In form, President Barack Obama came back strongly in Tuesday's debate with Mitt Romney, but substantively he continues to lag behind the Republican candidate. That's because the president has a record to defend, and it isn't a good one.
Television being what it is, the president looked and sounded good, but the air seems to have gone out of his messianic balloon as voters focus more on facts and less on spin.
If promises mean anything -- and they don't to most politicians -- Mr. Romney hit the president where it hurts: on his failure to live up to most of his promises.
The president claimed his administration has "created" 5 million jobs. Mr. Romney countered that an equal number of jobs have been lost. He also noted correctly that government doesn't create jobs; the private sector does, and because of the uncertainty over the effects of Obamacare and whether tax cuts will be allowed to expire and new ones imposed, businesses are reluctant to hire people.
Mr. Romney mentioned the promises candidate Obama made in 2008. They included cutting the deficit in half (it has doubled on his watch) and reducing health insurance premiums (Mr. Romney claims they have gone up $2,500 per year). Mr. Romney said one in six Americans now lives in poverty, 47 million are on food stamps, economic growth is where it was when Mr. Obama took office and the president's "apology tour" has not made us safer.

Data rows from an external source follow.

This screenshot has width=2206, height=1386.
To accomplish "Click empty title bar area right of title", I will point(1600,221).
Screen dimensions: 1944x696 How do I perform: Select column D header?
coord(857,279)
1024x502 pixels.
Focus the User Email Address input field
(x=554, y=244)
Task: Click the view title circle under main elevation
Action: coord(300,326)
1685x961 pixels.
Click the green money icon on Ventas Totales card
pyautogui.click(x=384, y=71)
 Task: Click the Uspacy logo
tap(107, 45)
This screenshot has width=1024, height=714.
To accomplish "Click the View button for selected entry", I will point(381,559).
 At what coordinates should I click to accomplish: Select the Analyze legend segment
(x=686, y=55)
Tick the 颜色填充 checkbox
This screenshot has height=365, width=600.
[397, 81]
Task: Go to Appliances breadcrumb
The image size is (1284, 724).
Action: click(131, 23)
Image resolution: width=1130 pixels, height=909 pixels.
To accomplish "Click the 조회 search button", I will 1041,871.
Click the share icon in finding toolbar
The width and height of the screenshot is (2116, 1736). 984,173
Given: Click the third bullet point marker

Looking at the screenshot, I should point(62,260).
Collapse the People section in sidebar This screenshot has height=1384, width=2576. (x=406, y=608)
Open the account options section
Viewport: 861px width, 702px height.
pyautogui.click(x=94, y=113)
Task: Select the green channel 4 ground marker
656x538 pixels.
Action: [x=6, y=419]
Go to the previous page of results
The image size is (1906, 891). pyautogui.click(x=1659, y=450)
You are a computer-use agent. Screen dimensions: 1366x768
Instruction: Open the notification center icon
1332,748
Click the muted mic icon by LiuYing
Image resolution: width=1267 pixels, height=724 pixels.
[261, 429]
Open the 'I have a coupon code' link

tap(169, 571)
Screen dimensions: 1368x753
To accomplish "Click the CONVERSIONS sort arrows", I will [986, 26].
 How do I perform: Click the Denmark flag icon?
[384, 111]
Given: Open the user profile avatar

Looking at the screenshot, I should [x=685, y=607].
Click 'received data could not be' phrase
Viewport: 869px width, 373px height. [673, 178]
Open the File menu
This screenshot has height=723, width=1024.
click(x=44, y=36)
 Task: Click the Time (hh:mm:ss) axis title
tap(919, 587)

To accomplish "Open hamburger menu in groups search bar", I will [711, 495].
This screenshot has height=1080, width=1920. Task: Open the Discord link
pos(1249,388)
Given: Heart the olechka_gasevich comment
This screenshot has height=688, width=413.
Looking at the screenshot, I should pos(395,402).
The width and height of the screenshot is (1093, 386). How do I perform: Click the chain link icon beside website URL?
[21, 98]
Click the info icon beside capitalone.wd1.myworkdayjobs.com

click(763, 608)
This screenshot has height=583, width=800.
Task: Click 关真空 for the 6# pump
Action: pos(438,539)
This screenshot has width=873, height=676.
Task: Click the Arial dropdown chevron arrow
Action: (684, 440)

The president tried to replay his class warfare script, asking the wealthy to "pay a little bit more" in taxes, but even if all their wealth were seized, it wouldn't run the government for long. Spending is the problem, and Mr. Romney missed an opportunity to focus on wasteful spending, as detailed in Republican Sen. Tom Coburn's new "Waste Book," which relays in agonizing detail the waste of taxpayer dollars.
The president, clearly worried about recent polls showing an erosion of support among women, brought up the Lilly Ledbetter Fair Pay Act, which guarantees, according to the White House, "that victims of pay discrimination can effectively challenge unequal pay." But even the White House is not immune to claims of dispensing unequal pay. According to a report published in April by the Washington Free Beacon, "the 2011 annual report on White House staff revealed that the median annual salary for female White House employees was 18 percent less than male employees -- $60,000 compared to $71,000." In 2008, Deroy Murdock of the Scripps Howard News Service determined from online Senate salary records posted by the watchdog group LegiStorm that Senator Obama paid female staffers in his office "... just 83 cents for every dollar" made by men.
The president said he called the attack on the U.S. consulate in Benghazi "acts of terror" in Rose Garden remarks "the day after the attack," which is true. However, Washington Post fact-checker Glenn Kessler wrote that the president did not say "terrorism" in those remarks and that "it took the administration days to concede that it was an 'act of terrorism'" unrelated to the "Innocence of Muslims" video that he, Secretary of State Hillary Clinton and U.N. Ambassador Susan Rice initially and repeatedly claimed incited the attackers.
After the debate, moderator Candy Crowley said on CNN, "(the administration) spent two weeks telling us this was about a tape and that there was this riot outside the Benghazi consulate, which there wasn't."
When voters are considering whether to "fire" a president, they want to know if the one they might hire is up to the job. The first two debates show Mr. Romney is up to the job. The final debate Monday is on foreign policy. It will give Mr. Romney an opportunity to close the sale with voters. The president's record on that subject is no better than his record on the economy.